All photos Copyright 2009 by Barry Fackler
Conditions at Honaunau were very good on Saturday with very little surface action and visibility near-to-but-not-quite 100'. Still some particulate matter hanging in the water column but not as bad as in the past two weeks. Lots of people at the bay and parking was scarce even though I got there at 6:45 AM. Lots of fishermen using the boat ramp and leaving there trucks and trailers, too.
I love to dive early in the morning just to see the light of dawn filtering through the water. As the sun shines through the rippling surface layers, the shafts of light sweep back and forth like hundreds of inverted searchlights.
A nice little find on mt first dive was this little Chevron Tang. The colors are really bright and bold and it's really an attractive fish. Actually this fish is the juvenile form of the Black Surgeonfish which, as its name suggests, is devoid of the bright colors of its youth.
Another nice tang seen on the first dive of the day was this Gold-Rim Tang. These are real beauties, too. There is a small colony of them on the southern end of the bay near a big rock pinnacle.
This Tiger Cowrie is in the same location I found it in last week. I'm hoping it doesn't end up in someone's collection soon.
This may look like an eel but it is actually a Bluespotted Cornetfish. These are pretty common in Hawai'i and on my early morning dive they were gathered together in loose groups. They have a long, thin filament extending from the tail fin and can reach a length of 4.5 feet.
On the second dive, I saw this little male Spotted Boxfish hiding in a crevice. Two weeks ago I posted a photo of a female of the species. As is true with a large number of reef fishes, the males have more vivid, brighter colors. Nobody knows for certain why this is but it may have a role in attracting mates.
This is an Arc-Eye Hawkfish. It gets its name from the odd little marking behind its eye.
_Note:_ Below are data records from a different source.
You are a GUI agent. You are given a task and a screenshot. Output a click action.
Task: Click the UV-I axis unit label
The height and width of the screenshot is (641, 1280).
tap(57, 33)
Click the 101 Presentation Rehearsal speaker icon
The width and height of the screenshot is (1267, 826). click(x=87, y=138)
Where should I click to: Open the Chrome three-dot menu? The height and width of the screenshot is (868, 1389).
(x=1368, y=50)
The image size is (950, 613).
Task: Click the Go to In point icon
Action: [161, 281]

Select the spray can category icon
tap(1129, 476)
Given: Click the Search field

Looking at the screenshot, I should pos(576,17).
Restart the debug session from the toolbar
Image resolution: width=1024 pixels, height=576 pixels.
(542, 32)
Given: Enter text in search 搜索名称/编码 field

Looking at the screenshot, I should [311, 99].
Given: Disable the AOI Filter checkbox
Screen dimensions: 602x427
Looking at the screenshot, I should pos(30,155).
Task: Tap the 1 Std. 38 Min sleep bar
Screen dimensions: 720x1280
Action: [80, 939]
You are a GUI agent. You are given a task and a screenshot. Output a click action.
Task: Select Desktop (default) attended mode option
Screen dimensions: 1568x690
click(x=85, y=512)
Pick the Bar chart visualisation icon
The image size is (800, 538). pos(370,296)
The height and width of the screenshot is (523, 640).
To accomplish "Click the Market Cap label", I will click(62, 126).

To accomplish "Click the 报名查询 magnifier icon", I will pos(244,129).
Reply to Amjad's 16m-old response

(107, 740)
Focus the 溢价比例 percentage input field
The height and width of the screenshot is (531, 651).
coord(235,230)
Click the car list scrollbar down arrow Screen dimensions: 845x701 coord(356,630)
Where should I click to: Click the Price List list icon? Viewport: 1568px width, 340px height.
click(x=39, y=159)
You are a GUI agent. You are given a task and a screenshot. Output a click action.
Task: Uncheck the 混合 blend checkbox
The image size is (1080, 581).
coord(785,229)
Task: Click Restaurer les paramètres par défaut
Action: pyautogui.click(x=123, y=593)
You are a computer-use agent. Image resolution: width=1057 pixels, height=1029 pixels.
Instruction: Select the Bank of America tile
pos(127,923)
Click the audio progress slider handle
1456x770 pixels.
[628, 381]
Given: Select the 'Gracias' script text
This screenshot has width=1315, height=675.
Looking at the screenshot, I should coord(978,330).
It is not a particularly good swimmer and spends a great deal of its time perched atop the coral (like a hawk!) waiting for a potential meal to swim too close to it. It can come in a wide variety of hues including dark green, bright red and, as seen here, light tan. It is extremely common and literally dozens can be seen on a single dive.
The cool find of the day was this tiny Dwarf Moray. These are not considered rare but they are quite reclusive and very seldom seen so I was quite happy to find this little guy. He never poked his head out much farther than this and I would have never seen him if the Spotted Boxfish hadn't swam right in front of him! Maximum length is said to be 12 inches although the entire body is rarely seen.
Another fine day of diving. This Friday we're getting company. Our friends Kari and Rick are coming to visit along with their son, Jack. They will be here a week and we plan to do a lot of diving. However, I may be too busy to post during their stay, so try not to miss me too much!